Une fois le bonhomme enterré, Nicolas, qui avait suivi jusqu’au cimetière son dernier serviteur, revint vers Pont-aux-Belles. Il marchait doucement, la tête basse. Il rentra dans les jardins par la petite porte qui donne sur la route et ouvre non loin du miroir d’eau. On était en mars ; les arbres se reflétaient nettement ; l’un d’eux portait un nid de pies à une fourche de ses branches nues. Le petit bassin était rempli. Le Triton humide luisait. Il avait plu. De grandes flaques miroitaient dans les allées ; les pas marquaient profondément au sol détrempé comme si la terre, au passage, eût voulu conserver quelque chose du passant. Nicolas s’arrêta devant un banc adossé à un treillage rompu. Il regarda longuement la futaie. Les troncs se dressaient droits et lisses. Le lierre tapissait le sol de sa verdure métallique.

M. de Galandot était devant le château. Entre les deux parterres d’eau, la borne de pierre du cadran solaire. Toutes les fenêtres de la façade étaient closes de leurs volets fermés, hors celles de la bibliothèque qui restaient ouvertes. Quand il rentra, ses pas résonnèrent dans le vestibule. Il descendit d’abord aux cuisines. Les murs frustes soutenaient la voûte nue. La grande cheminée s’ouvrait comme un porche. Des toiles d’araignées pendaient aux tournebroches. Les casseroles s’alignaient auprès des coquemars et des chaudrons. Çà et là de larges bassinoires de cuivre rouge ou jaune. Il y avait sur une table un vieux couteau et un panier avec quelques œufs.

M. de Galandot s’approcha de la cheminée. C’est là qu’on avait cuit pendant quarante ans ce qu’il avait mangé chaque jour. Les grosses bûches avaient brûlé là pour la table plantureuse du feu comte ; la braise y avait chauffé le frugal ordinaire de sa mère. Dans un coin, un petit tas de cendres restait encore du feu modique où le vieil Hilaire faisait durcir les œufs.

Nicolas allait de pièce en pièce. Le plus souvent, il ouvrait la porte, regardait sans entrer et enlevait la clé de la serrure. Il en eut bientôt à la main un gros paquet. Il y avait là celle de la chambre où il avait dormi, celle de l’appartement où sa mère était morte. Il y avait pénétré sur la pointe des pieds. Le grand lit à colonnes était à la même place. Il traversa la droguerie. Les bottes d’herbes sèches s’émiettaient au plafond et tombaient en poudre. Les flacons, les fioles, les bouteilles grisonnaient sous la poussière. L’encre des étiquettes s’effaçait jaunie. Une odeur officinale prenait à la gorge.

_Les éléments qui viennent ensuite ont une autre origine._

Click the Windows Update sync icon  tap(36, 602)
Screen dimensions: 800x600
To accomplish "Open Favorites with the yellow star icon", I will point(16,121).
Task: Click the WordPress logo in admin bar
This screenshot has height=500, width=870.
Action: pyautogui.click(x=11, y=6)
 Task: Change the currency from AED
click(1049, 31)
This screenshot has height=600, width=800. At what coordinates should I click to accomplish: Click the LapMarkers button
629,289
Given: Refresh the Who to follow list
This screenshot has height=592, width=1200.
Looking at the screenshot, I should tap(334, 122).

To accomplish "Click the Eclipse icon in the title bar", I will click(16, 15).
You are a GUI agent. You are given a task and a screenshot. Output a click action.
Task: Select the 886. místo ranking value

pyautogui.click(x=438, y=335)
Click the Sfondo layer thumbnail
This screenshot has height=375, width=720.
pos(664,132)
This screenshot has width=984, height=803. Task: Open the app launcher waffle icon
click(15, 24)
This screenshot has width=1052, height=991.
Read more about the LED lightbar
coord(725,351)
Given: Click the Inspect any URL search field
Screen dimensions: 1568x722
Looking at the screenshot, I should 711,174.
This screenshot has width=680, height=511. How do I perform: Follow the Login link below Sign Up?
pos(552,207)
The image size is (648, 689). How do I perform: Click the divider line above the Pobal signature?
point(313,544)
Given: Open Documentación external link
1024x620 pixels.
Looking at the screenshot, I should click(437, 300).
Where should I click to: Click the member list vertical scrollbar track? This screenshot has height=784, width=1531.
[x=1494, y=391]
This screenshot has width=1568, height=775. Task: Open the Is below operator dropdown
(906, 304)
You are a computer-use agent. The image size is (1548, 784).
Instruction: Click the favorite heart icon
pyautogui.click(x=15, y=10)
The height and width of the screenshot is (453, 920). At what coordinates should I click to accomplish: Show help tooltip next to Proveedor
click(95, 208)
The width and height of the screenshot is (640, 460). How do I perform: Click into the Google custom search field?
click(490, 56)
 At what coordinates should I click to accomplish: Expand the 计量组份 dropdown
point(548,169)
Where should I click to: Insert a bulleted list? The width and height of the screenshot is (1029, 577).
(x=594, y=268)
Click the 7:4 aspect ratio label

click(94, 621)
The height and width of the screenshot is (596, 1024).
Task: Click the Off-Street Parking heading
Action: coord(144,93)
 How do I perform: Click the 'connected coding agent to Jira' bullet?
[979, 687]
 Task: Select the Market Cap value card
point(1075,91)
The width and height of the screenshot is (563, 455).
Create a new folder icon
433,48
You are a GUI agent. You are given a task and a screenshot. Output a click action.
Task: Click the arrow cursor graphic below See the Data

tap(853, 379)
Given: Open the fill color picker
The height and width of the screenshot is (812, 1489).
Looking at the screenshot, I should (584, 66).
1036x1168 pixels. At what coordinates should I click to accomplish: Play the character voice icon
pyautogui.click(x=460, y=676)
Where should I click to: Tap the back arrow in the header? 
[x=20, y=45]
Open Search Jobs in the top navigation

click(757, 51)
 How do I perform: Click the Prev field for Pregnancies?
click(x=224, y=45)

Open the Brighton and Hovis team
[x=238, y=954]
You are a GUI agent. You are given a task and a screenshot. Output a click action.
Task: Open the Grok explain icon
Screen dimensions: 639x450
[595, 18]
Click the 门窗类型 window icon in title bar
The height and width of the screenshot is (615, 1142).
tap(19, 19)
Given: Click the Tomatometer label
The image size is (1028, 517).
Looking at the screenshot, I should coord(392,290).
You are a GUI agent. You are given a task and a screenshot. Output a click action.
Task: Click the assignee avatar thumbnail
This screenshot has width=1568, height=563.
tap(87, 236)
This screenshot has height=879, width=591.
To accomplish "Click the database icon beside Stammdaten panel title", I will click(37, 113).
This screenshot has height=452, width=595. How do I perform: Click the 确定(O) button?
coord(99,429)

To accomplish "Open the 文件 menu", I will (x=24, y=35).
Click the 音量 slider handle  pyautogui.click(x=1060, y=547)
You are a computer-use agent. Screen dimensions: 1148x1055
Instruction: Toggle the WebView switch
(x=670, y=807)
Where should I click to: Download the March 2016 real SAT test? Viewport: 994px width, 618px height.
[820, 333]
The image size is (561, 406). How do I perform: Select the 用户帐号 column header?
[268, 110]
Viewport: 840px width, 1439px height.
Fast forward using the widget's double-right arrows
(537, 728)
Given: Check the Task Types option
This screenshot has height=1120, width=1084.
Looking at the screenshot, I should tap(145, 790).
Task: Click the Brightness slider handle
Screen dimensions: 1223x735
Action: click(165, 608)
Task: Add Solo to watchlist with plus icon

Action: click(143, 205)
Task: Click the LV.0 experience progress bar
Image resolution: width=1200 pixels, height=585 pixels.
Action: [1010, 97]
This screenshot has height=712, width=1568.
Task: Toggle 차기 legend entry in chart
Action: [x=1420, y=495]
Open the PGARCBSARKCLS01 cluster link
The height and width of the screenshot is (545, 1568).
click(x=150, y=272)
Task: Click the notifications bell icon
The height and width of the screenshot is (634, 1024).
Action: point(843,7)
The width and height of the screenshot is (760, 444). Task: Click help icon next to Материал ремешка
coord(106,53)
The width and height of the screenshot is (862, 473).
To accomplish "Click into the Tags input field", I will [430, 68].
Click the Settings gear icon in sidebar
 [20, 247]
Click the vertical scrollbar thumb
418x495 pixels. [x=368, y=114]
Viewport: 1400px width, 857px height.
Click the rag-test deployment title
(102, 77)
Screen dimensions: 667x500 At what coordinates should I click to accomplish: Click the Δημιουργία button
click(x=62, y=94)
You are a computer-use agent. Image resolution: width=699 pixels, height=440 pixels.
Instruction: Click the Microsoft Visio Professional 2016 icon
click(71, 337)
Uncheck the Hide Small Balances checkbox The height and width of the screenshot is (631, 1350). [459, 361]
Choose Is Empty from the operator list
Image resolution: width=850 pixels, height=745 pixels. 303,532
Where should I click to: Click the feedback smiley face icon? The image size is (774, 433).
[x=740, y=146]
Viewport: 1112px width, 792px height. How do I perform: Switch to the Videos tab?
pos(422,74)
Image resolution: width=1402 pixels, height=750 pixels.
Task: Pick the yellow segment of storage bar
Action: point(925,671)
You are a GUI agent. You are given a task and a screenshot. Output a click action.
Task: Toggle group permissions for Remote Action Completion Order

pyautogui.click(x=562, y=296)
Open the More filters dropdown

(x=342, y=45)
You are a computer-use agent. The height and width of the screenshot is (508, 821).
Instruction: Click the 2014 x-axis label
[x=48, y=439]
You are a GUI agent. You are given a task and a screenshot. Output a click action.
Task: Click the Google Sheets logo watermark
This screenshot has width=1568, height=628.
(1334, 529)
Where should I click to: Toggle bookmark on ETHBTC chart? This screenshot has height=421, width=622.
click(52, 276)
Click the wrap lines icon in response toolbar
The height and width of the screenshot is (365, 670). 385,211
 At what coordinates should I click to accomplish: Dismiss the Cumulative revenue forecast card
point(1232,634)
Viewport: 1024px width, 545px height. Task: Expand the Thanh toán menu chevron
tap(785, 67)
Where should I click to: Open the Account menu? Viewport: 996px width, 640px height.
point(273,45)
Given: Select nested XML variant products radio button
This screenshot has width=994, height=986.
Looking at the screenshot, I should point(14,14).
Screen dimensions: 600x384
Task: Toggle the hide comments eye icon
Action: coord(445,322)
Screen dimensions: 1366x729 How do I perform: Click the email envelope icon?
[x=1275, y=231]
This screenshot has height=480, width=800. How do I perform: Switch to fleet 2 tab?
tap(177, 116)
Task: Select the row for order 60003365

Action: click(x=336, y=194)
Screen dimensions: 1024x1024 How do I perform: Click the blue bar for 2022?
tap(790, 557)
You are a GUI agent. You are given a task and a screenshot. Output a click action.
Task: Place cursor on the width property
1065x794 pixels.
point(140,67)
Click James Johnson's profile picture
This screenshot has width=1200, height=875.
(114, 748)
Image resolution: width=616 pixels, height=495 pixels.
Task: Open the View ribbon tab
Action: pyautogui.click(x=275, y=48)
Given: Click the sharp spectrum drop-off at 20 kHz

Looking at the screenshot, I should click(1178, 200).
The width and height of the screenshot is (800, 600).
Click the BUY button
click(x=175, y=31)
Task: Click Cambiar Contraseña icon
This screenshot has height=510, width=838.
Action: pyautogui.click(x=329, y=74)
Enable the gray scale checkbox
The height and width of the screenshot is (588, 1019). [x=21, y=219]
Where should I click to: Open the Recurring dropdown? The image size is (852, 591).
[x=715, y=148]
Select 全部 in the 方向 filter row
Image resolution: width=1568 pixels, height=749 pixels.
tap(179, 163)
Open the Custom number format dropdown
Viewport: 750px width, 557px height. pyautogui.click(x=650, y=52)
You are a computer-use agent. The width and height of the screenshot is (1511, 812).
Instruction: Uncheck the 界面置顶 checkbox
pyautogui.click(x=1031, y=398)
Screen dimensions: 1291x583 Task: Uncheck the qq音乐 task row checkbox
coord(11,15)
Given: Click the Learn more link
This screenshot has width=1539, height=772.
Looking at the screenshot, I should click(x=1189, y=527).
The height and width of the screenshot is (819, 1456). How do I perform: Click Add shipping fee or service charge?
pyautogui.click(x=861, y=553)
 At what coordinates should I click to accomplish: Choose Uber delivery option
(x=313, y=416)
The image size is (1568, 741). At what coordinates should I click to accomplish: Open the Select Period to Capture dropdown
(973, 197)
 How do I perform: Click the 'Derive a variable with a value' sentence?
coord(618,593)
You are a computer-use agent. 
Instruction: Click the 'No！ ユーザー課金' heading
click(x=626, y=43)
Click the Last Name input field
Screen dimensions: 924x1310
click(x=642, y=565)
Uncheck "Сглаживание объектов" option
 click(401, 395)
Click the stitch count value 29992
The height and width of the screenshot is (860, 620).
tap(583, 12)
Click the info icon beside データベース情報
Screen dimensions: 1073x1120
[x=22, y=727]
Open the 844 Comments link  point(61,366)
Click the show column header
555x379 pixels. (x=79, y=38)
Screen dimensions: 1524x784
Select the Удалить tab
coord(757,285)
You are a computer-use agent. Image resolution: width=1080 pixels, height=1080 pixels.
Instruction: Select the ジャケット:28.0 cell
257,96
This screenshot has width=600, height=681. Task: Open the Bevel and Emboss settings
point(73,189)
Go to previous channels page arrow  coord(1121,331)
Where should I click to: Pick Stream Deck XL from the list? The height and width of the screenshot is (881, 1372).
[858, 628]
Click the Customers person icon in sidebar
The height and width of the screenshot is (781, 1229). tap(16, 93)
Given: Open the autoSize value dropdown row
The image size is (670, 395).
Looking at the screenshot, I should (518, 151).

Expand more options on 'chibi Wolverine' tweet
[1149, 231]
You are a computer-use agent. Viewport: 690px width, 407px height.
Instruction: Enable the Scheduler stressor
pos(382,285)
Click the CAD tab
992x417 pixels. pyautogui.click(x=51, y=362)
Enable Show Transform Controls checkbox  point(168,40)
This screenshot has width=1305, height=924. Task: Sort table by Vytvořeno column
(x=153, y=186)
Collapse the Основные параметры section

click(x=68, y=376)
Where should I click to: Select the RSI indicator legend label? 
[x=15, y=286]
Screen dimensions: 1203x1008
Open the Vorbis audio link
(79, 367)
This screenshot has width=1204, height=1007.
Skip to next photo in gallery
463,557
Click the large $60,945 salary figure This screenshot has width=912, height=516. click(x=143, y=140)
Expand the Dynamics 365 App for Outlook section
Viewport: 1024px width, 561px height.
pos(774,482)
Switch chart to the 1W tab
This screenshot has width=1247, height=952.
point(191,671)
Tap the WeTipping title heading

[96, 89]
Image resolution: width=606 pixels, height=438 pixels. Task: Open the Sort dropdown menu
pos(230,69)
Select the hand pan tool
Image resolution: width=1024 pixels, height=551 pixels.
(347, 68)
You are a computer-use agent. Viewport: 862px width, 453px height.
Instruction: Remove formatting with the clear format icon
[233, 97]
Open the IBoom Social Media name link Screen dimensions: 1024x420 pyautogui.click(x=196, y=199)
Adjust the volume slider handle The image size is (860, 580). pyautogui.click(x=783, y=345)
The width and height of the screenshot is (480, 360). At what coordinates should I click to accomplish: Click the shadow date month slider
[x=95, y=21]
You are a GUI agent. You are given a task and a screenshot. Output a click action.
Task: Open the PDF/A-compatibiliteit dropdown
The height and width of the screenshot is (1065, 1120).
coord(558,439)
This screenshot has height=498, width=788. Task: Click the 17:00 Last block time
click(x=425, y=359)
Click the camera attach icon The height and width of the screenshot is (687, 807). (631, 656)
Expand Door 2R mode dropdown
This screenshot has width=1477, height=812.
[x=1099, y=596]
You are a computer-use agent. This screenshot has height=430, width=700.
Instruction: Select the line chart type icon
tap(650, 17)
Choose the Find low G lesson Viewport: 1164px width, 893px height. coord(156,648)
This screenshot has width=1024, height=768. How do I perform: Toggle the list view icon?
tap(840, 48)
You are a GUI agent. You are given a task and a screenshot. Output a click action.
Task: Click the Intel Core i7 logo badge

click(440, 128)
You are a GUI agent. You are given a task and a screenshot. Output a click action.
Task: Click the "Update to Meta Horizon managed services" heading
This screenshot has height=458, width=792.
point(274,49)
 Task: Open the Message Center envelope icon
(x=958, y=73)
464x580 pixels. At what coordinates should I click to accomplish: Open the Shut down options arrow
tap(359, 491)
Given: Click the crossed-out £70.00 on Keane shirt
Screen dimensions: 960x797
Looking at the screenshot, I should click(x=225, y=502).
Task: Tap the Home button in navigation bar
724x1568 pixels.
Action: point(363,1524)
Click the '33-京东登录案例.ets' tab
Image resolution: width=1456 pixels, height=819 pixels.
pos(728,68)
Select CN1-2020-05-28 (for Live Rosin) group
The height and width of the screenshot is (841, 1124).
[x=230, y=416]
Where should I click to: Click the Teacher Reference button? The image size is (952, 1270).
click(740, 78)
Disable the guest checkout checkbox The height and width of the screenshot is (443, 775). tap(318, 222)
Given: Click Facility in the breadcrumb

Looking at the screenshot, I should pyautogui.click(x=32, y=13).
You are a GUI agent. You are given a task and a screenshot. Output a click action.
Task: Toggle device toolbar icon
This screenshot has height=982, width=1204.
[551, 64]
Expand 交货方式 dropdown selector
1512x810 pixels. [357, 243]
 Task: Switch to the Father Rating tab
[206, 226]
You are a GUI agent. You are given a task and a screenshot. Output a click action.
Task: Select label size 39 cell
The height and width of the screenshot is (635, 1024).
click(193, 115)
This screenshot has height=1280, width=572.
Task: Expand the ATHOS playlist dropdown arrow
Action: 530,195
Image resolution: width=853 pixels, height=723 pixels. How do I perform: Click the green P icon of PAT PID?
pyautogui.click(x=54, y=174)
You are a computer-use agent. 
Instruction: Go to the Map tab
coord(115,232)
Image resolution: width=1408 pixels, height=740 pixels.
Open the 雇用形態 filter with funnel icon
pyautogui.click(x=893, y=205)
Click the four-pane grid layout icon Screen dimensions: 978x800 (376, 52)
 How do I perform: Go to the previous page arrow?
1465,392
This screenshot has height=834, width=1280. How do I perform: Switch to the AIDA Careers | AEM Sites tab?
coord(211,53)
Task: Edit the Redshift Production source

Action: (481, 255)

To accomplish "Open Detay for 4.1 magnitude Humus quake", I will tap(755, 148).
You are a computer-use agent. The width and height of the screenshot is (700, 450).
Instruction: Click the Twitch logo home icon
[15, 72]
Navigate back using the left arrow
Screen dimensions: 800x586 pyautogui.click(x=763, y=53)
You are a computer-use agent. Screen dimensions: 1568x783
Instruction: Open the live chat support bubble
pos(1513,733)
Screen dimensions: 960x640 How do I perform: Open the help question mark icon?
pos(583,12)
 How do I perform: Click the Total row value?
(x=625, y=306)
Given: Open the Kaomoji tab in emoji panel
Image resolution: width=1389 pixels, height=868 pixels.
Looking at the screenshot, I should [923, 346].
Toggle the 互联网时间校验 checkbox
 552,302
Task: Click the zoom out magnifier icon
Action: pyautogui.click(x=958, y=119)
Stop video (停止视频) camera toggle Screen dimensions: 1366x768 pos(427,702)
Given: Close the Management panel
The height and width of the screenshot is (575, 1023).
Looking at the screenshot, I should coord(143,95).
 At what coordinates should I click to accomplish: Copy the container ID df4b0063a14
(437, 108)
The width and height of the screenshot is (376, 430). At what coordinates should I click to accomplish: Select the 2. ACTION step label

Dans la bibliothèque où il passait ordinairement les journées, il s’assit sur le fauteuil et resta près d’une heure immobile ; puis il se leva, ferma un livre ouvert qu’il remit à son rang. La basque de son habit frôla en passant l’angle de la table de mosaïque. Il sortit, ferma la porte et descendit l’escalier.

Il descendait lentement, marche par marche, une main à la rampe de fer forgé, l’autre portant l’ample trousseau. Dans le vestibule, il prit sa canne, se coiffa. Une fois dehors, il tira à lui le lourd battant. La grosse clef grinça.

Il les tenait toutes maintenant à sa main. Chacune enfermait un peu de son passé ; elles étaient toutes là, petites ou grandes, polies ou rouillées ; une seule y manquait qu’il n’avait sans doute pas osé aller prendre à sa serrure, au bout du corridor, celle de la chambre où avait dormi Julie de Mausseuil…

M. de Galandot fit à pied les cinq lieues qui séparent Pont-aux-Belles de la ville. Il y arriva vers le soir et heurta droit à la porte de Me  Le Vasseur, avec qui il s’entretint en secret et assez longuement. La poste pour Paris passait vers neuf heures. Il monta dans la rotonde, s’assit, mit sa canne entre ses jambes, croisa ses mains sur la béquille et y appuya son menton. Les chevaux tirèrent ; le fouet du postillon claqua et M. de Galandot se trouva en pleine nuit, roulant au galop sur le pavé du roi.